Well, it has a secret secondary purpose. If you add a new BBCode to the forum, it will do absolutely nothing to existing posts. This is because none of the existing posts have the bit set for this BBCode. Therefore, if you want to accurately portray a phpBB post, you need to keep this wrinkle in mind during rendering. It's not very important, but it's important to me.
Plus, honestly, it was pretty easy. My bitfield implementation is a little under 75 lines, is well-tested, and was pleasant to write. How often do you get an excuse to write code like that?
phpBB's Legacy BBCode Engine: Rendering
At this point, I've determined what the BBCode UID is actually for... It's another optimization!
It looks like the purpose of the BBCode UID is to exist as a sort-of sentinel. The UID is added to BBCode tags via a regular expression replacement, called the first pass, so that in the second pass, the BBCode can be replaced easier, using a simple string replacement.
A bit ugly, but not really anything out of the ordinary. Anyone familiar with multipart form will recognize this approach.
Now the burning question: What exactly the hell is going on with BBCode UID? Why can't I find it in my database?
Finally, a moment of zen. phpBB did upgrade all of my posts. The UID is gone because when it reparsed all of the posts, the [youtube] BBCode had already been deleted. So, it treated it as plaintext. What it didn't do was it didn't clear the BBCode bitfield, which is likely ignored by TextFormatter, since it uses a proper XML parser.
So I don't need to build both text renderers. But hey, I probably can, and I probably will. Just not right now.
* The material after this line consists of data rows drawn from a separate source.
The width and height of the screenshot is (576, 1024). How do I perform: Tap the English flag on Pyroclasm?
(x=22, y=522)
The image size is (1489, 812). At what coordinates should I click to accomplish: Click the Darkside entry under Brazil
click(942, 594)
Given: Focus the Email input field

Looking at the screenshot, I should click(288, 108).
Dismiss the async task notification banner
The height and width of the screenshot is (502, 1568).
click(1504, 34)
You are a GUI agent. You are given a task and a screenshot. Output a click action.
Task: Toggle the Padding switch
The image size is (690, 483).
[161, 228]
The remainder of what I found was simple, although the code is certainly not as easy of a read as TextFormatter was. As I said before, there are two passes. We only need to be concerned with the second pass, since the first pass happens when the user submits the form.
The second pass is simply a set of string replacements. The string replacements can come from a few different places, and you have to substitute in the BBCode UID from the database to do them. It looks like the default BBCode behavior can be overridden by the theme, and custom BBCode contain their first and second passes in the database.
It makes sense that the custom BBCode would have their first and second passes stored in the database, but it's worth noting this behavior is abstracted away from the user, where you simply enter a single template, and the passes are generated. My guess is that the passes are likely not used anymore, and instead the user-entered template is thrown to TextFormatter after some processing.
Alright. I finally have a basic idea of what's going on here. I can temporarily drop work on the oldschool phpBB BBCode parser, and start looking at what TextFormatter is doing.
Alright. After all of that, we have... a bitfield implementation.
However, this post is getting long and I am growing tired, so I think I will cut it here. In the next part, I plan to further dissect and reimplement the rendering portion of TextFormatter. To do this properly, we have to figure out exactly how phpBB uses TextFormatter, and figure out exactly how accurate our implementation can be. (Crossing my fingers for 'quite.')